-------- Data in this exercise
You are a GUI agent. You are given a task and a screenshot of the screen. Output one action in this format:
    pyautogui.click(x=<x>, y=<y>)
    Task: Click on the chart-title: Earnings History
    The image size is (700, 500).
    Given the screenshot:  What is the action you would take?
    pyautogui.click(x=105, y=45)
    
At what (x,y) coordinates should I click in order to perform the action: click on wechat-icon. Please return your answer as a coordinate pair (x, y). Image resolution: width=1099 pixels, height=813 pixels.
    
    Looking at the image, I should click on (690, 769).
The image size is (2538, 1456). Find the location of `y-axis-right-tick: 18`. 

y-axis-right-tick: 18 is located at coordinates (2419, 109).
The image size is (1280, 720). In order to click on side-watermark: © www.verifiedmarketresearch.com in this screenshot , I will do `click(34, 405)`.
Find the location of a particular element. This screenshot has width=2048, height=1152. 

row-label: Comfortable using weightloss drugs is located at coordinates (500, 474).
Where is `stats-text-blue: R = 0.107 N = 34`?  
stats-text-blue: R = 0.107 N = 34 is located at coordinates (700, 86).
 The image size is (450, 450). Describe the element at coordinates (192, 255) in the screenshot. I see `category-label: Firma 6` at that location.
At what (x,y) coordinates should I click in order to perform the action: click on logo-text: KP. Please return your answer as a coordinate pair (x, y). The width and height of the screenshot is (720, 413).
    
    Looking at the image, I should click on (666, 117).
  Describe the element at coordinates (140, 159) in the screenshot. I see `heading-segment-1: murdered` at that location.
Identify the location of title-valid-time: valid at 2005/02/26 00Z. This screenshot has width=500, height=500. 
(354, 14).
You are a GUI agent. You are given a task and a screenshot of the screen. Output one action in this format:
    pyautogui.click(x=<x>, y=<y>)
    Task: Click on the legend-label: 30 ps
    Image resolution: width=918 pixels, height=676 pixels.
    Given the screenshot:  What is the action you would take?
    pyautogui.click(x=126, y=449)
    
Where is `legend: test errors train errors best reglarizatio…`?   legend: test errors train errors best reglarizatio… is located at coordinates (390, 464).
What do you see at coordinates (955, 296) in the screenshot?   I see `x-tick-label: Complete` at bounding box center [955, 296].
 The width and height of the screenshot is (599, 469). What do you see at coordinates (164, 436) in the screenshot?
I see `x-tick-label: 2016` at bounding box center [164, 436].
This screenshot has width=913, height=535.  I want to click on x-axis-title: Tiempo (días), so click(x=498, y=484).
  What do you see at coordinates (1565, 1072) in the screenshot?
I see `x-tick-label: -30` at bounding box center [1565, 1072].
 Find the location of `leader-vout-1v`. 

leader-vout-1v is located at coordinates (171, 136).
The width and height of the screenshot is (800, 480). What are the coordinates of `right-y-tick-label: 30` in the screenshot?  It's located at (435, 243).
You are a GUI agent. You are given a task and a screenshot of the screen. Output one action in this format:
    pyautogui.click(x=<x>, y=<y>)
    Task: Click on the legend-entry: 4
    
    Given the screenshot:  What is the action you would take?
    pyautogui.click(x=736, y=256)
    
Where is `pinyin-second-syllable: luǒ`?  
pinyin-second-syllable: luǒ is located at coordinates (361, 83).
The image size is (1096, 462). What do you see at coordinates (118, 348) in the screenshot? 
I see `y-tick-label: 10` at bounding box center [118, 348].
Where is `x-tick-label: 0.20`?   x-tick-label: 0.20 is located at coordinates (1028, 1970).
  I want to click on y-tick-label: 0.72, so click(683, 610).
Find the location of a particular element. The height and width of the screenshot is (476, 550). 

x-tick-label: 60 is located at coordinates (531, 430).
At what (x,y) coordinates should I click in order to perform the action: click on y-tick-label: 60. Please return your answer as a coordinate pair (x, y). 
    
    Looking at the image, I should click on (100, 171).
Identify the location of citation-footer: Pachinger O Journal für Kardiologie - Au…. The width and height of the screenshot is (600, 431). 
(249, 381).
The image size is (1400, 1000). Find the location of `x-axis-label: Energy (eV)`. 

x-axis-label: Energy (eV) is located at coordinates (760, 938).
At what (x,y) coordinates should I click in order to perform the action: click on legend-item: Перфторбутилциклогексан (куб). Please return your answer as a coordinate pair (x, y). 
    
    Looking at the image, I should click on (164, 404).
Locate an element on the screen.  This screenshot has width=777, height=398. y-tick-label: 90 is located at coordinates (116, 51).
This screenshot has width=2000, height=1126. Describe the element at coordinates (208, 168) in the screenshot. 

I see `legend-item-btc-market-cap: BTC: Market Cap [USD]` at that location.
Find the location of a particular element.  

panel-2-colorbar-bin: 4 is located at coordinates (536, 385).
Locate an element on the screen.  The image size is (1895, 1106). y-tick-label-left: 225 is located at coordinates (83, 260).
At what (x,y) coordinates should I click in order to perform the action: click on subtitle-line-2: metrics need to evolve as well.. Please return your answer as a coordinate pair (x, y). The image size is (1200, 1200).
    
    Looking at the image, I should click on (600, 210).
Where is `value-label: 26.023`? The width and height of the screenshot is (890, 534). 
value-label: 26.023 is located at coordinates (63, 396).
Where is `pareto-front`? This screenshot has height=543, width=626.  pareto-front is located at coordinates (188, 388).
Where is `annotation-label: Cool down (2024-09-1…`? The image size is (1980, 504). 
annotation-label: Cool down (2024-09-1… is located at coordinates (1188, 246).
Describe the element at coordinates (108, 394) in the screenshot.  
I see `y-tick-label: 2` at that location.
----------------
Required action: Reproduce every one of the rows above word for word, with no changes.

Answer space:
You are a GUI agent. You are given a task and a screenshot of the screen. Output one action in this format:
    pyautogui.click(x=<x>, y=<y>)
    Task: Click on the chart-title: Earnings History
    The image size is (700, 500).
    Given the screenshot:  What is the action you would take?
    pyautogui.click(x=105, y=45)
    
At what (x,y) coordinates should I click in order to perform the action: click on wechat-icon. Please return your answer as a coordinate pair (x, y). Image resolution: width=1099 pixels, height=813 pixels.
    
    Looking at the image, I should click on (690, 769).
The image size is (2538, 1456). Find the location of `y-axis-right-tick: 18`. 

y-axis-right-tick: 18 is located at coordinates (2419, 109).
The image size is (1280, 720). In order to click on side-watermark: © www.verifiedmarketresearch.com in this screenshot , I will do `click(34, 405)`.
Find the location of a particular element. This screenshot has width=2048, height=1152. 

row-label: Comfortable using weightloss drugs is located at coordinates (500, 474).
Where is `stats-text-blue: R = 0.107 N = 34`?  
stats-text-blue: R = 0.107 N = 34 is located at coordinates (700, 86).
 The image size is (450, 450). Describe the element at coordinates (192, 255) in the screenshot. I see `category-label: Firma 6` at that location.
At what (x,y) coordinates should I click in order to perform the action: click on logo-text: KP. Please return your answer as a coordinate pair (x, y). The width and height of the screenshot is (720, 413).
    
    Looking at the image, I should click on (666, 117).
  Describe the element at coordinates (140, 159) in the screenshot. I see `heading-segment-1: murdered` at that location.
Identify the location of title-valid-time: valid at 2005/02/26 00Z. This screenshot has width=500, height=500. 
(354, 14).
You are a GUI agent. You are given a task and a screenshot of the screen. Output one action in this format:
    pyautogui.click(x=<x>, y=<y>)
    Task: Click on the legend-label: 30 ps
    Image resolution: width=918 pixels, height=676 pixels.
    Given the screenshot:  What is the action you would take?
    pyautogui.click(x=126, y=449)
    
Where is `legend: test errors train errors best reglarizatio…`?   legend: test errors train errors best reglarizatio… is located at coordinates (390, 464).
What do you see at coordinates (955, 296) in the screenshot?   I see `x-tick-label: Complete` at bounding box center [955, 296].
 The width and height of the screenshot is (599, 469). What do you see at coordinates (164, 436) in the screenshot?
I see `x-tick-label: 2016` at bounding box center [164, 436].
This screenshot has width=913, height=535.  I want to click on x-axis-title: Tiempo (días), so click(x=498, y=484).
  What do you see at coordinates (1565, 1072) in the screenshot?
I see `x-tick-label: -30` at bounding box center [1565, 1072].
 Find the location of `leader-vout-1v`. 

leader-vout-1v is located at coordinates (171, 136).
The width and height of the screenshot is (800, 480). What are the coordinates of `right-y-tick-label: 30` in the screenshot?  It's located at (435, 243).
You are a GUI agent. You are given a task and a screenshot of the screen. Output one action in this format:
    pyautogui.click(x=<x>, y=<y>)
    Task: Click on the legend-entry: 4
    
    Given the screenshot:  What is the action you would take?
    pyautogui.click(x=736, y=256)
    
Where is `pinyin-second-syllable: luǒ`?  
pinyin-second-syllable: luǒ is located at coordinates (361, 83).
The image size is (1096, 462). What do you see at coordinates (118, 348) in the screenshot? 
I see `y-tick-label: 10` at bounding box center [118, 348].
Where is `x-tick-label: 0.20`?   x-tick-label: 0.20 is located at coordinates (1028, 1970).
  I want to click on y-tick-label: 0.72, so click(683, 610).
Find the location of a particular element. The height and width of the screenshot is (476, 550). 

x-tick-label: 60 is located at coordinates (531, 430).
At what (x,y) coordinates should I click in order to perform the action: click on y-tick-label: 60. Please return your answer as a coordinate pair (x, y). 
    
    Looking at the image, I should click on (100, 171).
Identify the location of citation-footer: Pachinger O Journal für Kardiologie - Au…. The width and height of the screenshot is (600, 431). 
(249, 381).
The image size is (1400, 1000). Find the location of `x-axis-label: Energy (eV)`. 

x-axis-label: Energy (eV) is located at coordinates (760, 938).
At what (x,y) coordinates should I click in order to perform the action: click on legend-item: Перфторбутилциклогексан (куб). Please return your answer as a coordinate pair (x, y). 
    
    Looking at the image, I should click on (164, 404).
Locate an element on the screen.  This screenshot has width=777, height=398. y-tick-label: 90 is located at coordinates (116, 51).
This screenshot has width=2000, height=1126. Describe the element at coordinates (208, 168) in the screenshot. 

I see `legend-item-btc-market-cap: BTC: Market Cap [USD]` at that location.
Find the location of a particular element.  

panel-2-colorbar-bin: 4 is located at coordinates (536, 385).
Locate an element on the screen.  The image size is (1895, 1106). y-tick-label-left: 225 is located at coordinates (83, 260).
At what (x,y) coordinates should I click in order to perform the action: click on subtitle-line-2: metrics need to evolve as well.. Please return your answer as a coordinate pair (x, y). The image size is (1200, 1200).
    
    Looking at the image, I should click on (600, 210).
Where is `value-label: 26.023`? The width and height of the screenshot is (890, 534). 
value-label: 26.023 is located at coordinates (63, 396).
Where is `pareto-front`? This screenshot has height=543, width=626.  pareto-front is located at coordinates (188, 388).
Where is `annotation-label: Cool down (2024-09-1…`? The image size is (1980, 504). 
annotation-label: Cool down (2024-09-1… is located at coordinates (1188, 246).
Describe the element at coordinates (108, 394) in the screenshot.  
I see `y-tick-label: 2` at that location.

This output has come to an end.